At the last, they were just inches apart, each man grappling to bring his sword into position for the ultimate success. Mal got there first. His bruised and bloody face contorted in rage, his whole frame trembling, as he drove the blade deep into Callum's abdomen. And Callum's eyes were wide and wild. An animal cry of wrath and indignation welled up from his chest and echoed nakedly in the vast, empty hall. With a final savage effort, Callum shoved Mal backwards. Near insensate with exhaustion, Mal stumbled, lost his footing and pitched off the dais, crashing onto the first row of benches. And he lay there, sprawled awkwardly on the floor, completely spent.
Callum also stumbled back and fell, hitting the platform hard just a few feet away from where Zoë sat. She had watched, been forced to watch, the final scene unfold, drops of spit and sweat and blood spattering her whenever the conflict came too close. Now she stared down at her defeated enemy as he pulled the sword from his belly and tossed it weakly aside. His fevered eyes, still wide but no longer wild, once again drilled into her and through her, demanding her to look.

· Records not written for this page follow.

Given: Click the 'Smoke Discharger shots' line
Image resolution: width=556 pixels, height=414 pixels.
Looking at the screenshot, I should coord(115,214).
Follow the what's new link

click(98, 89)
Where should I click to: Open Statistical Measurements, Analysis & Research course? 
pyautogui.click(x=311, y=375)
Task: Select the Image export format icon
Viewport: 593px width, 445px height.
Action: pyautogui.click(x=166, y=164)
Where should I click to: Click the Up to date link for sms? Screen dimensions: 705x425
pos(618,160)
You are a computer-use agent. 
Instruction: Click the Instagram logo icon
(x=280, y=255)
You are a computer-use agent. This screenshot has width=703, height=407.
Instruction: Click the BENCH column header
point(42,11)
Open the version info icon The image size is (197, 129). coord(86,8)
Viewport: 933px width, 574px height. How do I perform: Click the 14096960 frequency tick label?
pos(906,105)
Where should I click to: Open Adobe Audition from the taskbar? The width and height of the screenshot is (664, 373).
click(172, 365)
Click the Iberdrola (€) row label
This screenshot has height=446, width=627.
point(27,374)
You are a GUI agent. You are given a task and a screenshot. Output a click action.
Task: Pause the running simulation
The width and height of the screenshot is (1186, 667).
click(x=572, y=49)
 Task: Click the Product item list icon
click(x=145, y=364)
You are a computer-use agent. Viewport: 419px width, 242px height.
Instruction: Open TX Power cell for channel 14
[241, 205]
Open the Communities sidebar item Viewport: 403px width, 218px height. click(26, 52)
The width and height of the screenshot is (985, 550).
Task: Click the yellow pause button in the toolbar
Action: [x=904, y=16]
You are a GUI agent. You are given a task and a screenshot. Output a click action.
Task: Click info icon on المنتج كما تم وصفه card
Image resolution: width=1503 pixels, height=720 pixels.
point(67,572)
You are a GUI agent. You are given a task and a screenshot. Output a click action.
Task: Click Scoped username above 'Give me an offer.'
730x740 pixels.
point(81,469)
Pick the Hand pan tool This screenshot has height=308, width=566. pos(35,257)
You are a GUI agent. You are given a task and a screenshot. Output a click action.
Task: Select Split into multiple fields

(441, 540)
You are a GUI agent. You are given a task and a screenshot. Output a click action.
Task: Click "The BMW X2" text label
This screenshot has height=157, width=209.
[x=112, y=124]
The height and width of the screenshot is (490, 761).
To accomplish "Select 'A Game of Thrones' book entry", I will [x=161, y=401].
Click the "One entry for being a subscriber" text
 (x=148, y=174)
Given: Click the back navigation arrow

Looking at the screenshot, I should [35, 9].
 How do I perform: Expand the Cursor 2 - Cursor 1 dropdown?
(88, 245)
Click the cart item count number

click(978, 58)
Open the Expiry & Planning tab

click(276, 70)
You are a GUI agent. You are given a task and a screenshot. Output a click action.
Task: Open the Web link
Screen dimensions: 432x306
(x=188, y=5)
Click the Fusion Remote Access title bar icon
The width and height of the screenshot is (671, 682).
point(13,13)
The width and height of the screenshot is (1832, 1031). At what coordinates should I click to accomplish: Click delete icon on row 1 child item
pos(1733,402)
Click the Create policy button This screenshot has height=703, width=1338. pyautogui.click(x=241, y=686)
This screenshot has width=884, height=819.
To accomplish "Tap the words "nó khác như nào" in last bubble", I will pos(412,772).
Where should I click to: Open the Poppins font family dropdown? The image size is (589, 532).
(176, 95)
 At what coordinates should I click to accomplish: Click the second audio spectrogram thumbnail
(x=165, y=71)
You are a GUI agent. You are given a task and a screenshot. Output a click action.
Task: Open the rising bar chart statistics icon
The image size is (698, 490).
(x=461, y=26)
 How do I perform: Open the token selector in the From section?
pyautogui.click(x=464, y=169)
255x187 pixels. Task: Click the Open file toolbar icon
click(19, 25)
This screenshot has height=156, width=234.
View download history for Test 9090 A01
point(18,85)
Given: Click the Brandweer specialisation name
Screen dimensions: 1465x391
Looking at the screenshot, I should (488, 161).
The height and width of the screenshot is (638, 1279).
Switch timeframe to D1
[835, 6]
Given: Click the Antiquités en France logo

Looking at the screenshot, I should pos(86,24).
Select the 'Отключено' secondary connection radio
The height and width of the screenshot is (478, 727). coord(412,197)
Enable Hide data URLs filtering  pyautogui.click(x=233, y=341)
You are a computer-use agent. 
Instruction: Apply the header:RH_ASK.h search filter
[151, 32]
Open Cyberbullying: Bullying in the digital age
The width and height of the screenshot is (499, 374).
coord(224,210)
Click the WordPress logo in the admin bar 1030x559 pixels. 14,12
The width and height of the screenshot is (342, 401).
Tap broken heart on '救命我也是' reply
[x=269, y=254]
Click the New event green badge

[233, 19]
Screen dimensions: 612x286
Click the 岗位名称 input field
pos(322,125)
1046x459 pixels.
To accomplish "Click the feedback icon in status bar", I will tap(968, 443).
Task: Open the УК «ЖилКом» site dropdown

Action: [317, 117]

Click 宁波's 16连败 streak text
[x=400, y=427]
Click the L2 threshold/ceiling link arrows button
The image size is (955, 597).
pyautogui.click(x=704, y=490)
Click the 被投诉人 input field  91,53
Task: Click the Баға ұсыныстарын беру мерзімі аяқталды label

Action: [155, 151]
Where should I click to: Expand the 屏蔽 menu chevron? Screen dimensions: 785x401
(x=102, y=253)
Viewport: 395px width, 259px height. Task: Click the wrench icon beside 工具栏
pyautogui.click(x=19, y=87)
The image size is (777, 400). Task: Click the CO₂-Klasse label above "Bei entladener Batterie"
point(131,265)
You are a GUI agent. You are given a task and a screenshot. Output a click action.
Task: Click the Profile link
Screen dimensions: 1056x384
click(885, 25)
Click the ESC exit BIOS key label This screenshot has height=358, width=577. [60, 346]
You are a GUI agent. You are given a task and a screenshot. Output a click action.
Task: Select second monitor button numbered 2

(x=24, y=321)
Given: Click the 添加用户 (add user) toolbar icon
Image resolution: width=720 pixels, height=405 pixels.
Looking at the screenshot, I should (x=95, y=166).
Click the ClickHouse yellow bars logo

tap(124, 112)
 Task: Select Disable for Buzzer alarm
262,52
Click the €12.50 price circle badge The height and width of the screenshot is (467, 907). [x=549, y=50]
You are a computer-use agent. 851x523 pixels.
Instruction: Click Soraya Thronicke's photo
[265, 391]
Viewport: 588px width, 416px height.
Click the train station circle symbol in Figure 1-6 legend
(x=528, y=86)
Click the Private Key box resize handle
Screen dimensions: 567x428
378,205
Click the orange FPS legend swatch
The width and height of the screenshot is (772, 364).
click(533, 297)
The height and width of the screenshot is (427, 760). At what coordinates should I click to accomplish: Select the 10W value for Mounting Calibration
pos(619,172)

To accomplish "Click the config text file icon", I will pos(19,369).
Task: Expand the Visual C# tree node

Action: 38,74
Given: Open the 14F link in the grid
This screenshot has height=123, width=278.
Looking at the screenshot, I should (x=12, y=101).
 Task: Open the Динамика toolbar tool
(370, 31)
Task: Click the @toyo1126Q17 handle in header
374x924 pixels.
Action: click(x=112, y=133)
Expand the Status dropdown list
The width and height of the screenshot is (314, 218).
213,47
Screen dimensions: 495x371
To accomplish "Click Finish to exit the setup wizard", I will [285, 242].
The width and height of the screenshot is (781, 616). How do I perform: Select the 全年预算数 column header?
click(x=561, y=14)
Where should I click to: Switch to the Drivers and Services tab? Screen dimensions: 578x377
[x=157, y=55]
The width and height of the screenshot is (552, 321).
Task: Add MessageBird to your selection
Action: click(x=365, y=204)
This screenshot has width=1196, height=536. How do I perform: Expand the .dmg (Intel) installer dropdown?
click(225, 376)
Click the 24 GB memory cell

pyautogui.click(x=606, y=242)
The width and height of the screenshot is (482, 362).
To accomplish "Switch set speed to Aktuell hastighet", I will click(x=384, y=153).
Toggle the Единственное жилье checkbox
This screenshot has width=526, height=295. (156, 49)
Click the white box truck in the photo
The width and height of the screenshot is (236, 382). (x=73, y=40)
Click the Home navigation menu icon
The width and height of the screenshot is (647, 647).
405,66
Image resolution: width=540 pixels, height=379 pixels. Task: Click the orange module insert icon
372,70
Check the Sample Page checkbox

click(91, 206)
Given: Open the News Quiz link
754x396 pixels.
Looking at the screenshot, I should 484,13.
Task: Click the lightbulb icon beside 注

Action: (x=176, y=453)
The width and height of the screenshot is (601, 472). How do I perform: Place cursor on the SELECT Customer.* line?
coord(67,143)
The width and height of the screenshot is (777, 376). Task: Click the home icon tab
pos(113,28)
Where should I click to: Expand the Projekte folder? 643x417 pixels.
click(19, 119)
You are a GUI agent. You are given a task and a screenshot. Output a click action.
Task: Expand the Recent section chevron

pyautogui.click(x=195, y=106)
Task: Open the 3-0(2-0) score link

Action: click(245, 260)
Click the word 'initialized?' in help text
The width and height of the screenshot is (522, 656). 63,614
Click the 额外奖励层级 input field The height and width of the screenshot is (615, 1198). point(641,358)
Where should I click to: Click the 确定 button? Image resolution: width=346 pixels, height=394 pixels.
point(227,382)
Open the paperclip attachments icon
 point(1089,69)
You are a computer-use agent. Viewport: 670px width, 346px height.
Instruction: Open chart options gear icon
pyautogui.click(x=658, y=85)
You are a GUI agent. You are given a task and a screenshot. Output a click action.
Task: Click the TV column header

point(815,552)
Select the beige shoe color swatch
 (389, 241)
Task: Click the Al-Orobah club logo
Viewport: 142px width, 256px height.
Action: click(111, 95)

The wound gaped hungrily. "Corporal," Callum called hoarsely. "Zoë." She was outraged, revolted, to hear her name on his lips. He had no right! "Please!" Callum pushed the word out in a gasp. He had been clutching the angry gash with both hands, but now he extended one towards her. "Please." This time it was more of a whimper.
Zoë struggled within herself, briefly. Had to be brief – he was dying. Weren't no doubt. She'd seen enough stomach wounds during the war to know. And by his haunted expression, so had Callum.
Ta ma de, what's to decide? Shouldn't even be a ruttin' choice! Mal on the floor there, in a world of hurt. Yeah, there surely was a cornucopia of cuts and gashes and gouges all over him. Even a bullet. But...but even so, he'd mend. But Callum, Callum had the only wound that mattered, his blood escaping with such cruel urgency. Her eyes sought for Wash, but he and Jayne were lifting Mal off the floor to lay him properly on a bench.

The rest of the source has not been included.